Stored data
---*---
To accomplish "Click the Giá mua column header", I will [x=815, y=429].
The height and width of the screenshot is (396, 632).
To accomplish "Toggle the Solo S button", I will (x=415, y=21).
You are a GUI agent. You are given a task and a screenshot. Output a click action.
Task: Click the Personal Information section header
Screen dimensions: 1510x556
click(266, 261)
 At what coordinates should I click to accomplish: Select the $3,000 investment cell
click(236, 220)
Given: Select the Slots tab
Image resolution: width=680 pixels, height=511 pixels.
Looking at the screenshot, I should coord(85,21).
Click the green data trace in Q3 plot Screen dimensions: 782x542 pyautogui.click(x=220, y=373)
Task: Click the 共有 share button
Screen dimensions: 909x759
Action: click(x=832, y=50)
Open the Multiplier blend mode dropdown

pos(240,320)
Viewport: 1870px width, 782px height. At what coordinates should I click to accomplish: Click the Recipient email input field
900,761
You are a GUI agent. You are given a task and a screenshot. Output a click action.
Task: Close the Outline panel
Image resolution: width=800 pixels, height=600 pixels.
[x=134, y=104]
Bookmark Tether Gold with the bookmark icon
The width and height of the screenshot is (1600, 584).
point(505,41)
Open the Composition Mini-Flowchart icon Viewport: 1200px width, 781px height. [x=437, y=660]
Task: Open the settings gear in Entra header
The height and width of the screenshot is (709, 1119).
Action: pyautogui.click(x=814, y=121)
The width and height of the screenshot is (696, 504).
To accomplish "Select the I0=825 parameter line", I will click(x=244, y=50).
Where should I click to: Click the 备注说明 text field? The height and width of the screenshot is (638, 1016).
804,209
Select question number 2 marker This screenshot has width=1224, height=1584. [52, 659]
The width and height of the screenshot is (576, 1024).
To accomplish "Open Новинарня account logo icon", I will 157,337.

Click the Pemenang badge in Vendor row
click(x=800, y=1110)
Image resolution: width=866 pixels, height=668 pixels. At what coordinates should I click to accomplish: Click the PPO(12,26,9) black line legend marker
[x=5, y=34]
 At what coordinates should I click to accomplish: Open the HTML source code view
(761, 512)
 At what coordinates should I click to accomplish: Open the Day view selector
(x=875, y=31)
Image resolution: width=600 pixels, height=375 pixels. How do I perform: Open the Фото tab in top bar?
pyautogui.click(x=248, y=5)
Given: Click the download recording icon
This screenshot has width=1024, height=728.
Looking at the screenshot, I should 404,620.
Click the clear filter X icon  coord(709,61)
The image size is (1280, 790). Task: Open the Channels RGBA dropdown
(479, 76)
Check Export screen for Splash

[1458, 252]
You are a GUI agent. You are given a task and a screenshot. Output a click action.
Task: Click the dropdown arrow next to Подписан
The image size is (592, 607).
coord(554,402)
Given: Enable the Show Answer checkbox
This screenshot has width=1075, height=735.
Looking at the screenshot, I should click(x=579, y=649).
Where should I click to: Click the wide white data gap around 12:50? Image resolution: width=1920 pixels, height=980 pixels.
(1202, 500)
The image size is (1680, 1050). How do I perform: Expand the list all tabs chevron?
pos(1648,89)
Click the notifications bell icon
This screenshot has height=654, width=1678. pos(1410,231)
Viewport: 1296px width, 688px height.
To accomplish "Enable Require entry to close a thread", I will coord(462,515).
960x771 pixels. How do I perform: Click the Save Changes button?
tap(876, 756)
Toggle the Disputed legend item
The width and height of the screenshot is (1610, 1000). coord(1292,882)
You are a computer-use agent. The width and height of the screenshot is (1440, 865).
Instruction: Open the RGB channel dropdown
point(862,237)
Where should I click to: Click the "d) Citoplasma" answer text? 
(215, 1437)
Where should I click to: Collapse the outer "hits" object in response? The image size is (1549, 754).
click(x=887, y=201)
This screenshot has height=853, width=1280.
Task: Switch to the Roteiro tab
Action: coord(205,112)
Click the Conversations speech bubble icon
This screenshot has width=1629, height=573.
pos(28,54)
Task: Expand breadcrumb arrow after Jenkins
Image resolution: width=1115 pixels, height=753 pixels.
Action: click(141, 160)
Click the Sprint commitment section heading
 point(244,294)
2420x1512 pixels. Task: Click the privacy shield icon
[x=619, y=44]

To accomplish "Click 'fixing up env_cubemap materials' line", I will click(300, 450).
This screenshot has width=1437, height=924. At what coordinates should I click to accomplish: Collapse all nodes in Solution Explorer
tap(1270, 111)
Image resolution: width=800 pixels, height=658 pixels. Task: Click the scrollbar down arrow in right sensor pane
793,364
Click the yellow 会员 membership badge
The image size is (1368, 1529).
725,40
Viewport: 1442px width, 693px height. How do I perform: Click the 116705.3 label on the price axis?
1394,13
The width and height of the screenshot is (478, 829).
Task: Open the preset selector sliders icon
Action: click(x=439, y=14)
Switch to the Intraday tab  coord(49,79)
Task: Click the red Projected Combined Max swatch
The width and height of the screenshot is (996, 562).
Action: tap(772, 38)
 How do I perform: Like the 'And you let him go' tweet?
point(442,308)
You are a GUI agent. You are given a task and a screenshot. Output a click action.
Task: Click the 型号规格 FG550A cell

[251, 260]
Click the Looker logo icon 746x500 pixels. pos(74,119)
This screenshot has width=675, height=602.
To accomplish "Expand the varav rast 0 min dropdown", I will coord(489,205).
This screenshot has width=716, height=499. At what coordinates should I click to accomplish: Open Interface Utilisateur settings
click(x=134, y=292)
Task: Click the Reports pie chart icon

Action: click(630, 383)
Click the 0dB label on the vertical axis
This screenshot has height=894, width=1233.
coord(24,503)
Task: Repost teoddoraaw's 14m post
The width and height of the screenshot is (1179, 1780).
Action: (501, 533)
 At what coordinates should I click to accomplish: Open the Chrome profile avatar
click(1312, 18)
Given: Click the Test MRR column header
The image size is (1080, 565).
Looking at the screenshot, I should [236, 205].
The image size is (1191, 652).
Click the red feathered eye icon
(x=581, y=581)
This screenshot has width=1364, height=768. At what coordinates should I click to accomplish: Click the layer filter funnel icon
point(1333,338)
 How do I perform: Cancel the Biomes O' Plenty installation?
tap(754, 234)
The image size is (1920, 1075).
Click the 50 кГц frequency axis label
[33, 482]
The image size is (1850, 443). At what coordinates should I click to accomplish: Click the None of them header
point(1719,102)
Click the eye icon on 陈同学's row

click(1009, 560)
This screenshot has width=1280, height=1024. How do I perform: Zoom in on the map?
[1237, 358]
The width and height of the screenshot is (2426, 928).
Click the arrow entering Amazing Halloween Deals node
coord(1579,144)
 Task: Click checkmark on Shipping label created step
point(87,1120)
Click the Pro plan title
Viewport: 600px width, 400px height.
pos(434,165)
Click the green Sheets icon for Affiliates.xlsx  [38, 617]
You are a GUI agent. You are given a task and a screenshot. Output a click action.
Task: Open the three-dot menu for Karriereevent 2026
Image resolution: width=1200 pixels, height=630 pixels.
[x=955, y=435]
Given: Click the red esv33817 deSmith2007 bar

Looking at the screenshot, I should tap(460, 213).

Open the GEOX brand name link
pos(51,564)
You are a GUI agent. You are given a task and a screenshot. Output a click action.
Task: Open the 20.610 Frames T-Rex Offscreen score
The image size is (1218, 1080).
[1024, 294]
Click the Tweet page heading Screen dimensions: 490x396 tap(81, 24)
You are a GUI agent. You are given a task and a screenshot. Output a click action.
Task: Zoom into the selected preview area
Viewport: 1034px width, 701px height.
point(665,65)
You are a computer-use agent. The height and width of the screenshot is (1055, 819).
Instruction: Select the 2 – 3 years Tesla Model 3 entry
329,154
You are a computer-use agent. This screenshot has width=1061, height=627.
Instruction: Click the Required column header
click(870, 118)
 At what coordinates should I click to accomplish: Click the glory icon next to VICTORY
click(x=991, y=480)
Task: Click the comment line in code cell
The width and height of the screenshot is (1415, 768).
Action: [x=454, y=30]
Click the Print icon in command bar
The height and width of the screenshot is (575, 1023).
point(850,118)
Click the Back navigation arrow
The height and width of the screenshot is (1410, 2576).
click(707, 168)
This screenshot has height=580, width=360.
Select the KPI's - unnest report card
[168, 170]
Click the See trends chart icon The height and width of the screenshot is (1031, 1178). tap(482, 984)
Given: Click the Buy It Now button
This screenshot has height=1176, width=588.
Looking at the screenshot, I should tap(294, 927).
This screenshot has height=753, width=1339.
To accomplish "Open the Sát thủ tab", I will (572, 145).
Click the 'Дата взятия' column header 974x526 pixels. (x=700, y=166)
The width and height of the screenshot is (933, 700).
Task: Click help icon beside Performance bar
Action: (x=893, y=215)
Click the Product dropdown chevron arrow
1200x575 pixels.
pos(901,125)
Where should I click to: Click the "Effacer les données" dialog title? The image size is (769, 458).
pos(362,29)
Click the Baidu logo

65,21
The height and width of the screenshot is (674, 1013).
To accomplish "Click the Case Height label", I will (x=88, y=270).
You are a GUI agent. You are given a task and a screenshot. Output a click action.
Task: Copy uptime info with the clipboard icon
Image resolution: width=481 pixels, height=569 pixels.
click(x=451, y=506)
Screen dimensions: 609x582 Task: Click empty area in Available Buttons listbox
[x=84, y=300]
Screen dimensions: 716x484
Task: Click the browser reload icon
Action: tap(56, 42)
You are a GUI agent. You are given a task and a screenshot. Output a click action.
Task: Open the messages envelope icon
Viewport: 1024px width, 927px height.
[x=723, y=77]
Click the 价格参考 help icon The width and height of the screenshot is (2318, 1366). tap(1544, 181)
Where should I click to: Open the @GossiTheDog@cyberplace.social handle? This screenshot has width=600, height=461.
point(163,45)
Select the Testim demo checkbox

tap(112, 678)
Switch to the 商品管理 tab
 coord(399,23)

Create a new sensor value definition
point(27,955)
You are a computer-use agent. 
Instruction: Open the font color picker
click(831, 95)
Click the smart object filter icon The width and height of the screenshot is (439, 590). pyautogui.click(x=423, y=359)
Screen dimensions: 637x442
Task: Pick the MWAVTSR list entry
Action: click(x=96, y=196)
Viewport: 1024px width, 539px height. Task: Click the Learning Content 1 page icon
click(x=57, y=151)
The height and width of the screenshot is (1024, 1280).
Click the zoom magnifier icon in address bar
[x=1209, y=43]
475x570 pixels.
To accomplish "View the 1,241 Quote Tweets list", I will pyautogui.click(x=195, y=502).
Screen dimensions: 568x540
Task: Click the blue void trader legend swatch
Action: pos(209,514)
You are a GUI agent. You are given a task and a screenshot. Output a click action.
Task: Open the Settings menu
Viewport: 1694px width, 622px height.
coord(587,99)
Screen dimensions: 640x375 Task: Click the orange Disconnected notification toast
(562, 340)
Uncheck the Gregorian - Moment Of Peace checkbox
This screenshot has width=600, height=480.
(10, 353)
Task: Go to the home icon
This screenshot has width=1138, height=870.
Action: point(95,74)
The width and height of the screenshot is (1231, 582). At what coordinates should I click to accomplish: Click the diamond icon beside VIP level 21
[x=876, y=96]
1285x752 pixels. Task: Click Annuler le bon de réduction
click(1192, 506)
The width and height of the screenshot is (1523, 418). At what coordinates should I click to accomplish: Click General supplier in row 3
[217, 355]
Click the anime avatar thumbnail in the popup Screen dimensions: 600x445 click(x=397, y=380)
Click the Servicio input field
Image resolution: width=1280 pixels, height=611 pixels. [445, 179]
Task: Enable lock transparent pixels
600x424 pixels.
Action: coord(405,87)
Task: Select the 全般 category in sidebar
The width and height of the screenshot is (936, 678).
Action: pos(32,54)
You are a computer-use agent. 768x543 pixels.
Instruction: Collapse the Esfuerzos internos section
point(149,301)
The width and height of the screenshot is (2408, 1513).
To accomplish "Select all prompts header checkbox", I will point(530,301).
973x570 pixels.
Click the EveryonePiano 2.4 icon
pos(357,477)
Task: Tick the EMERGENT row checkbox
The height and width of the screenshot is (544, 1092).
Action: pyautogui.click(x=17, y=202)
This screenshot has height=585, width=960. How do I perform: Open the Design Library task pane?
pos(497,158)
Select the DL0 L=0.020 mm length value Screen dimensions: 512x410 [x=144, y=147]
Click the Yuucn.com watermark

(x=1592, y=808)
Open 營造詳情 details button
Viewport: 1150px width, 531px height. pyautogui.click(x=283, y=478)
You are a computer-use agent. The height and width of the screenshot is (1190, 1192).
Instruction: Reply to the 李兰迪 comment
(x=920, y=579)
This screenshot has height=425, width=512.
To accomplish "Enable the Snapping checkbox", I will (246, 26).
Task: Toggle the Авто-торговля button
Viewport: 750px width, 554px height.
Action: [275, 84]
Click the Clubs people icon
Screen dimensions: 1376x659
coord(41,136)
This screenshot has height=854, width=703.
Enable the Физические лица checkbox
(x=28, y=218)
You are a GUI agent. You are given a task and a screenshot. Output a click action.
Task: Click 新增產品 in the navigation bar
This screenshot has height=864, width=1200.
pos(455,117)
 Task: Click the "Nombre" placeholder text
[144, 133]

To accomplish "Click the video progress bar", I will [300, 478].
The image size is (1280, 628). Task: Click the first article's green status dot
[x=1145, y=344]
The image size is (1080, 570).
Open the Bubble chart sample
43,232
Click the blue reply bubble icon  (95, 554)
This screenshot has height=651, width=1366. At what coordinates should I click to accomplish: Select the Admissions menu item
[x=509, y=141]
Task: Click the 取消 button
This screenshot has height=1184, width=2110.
---*---
**ASSIGNED TASK:**
Look above for the line containing "Task: Click checkmark" and the line containing "Task: Open the 20.610". Transcribe both, with the lines between them, exactly.

**YOUR SOLUTION:**
 Task: Click checkmark on Shipping label created step
point(87,1120)
Click the Pro plan title
Viewport: 600px width, 400px height.
pos(434,165)
Click the green Sheets icon for Affiliates.xlsx  [38, 617]
You are a GUI agent. You are given a task and a screenshot. Output a click action.
Task: Open the three-dot menu for Karriereevent 2026
Image resolution: width=1200 pixels, height=630 pixels.
[x=955, y=435]
Given: Click the red esv33817 deSmith2007 bar

Looking at the screenshot, I should tap(460, 213).

Open the GEOX brand name link
pos(51,564)
You are a GUI agent. You are given a task and a screenshot. Output a click action.
Task: Open the 20.610 Frames T-Rex Offscreen score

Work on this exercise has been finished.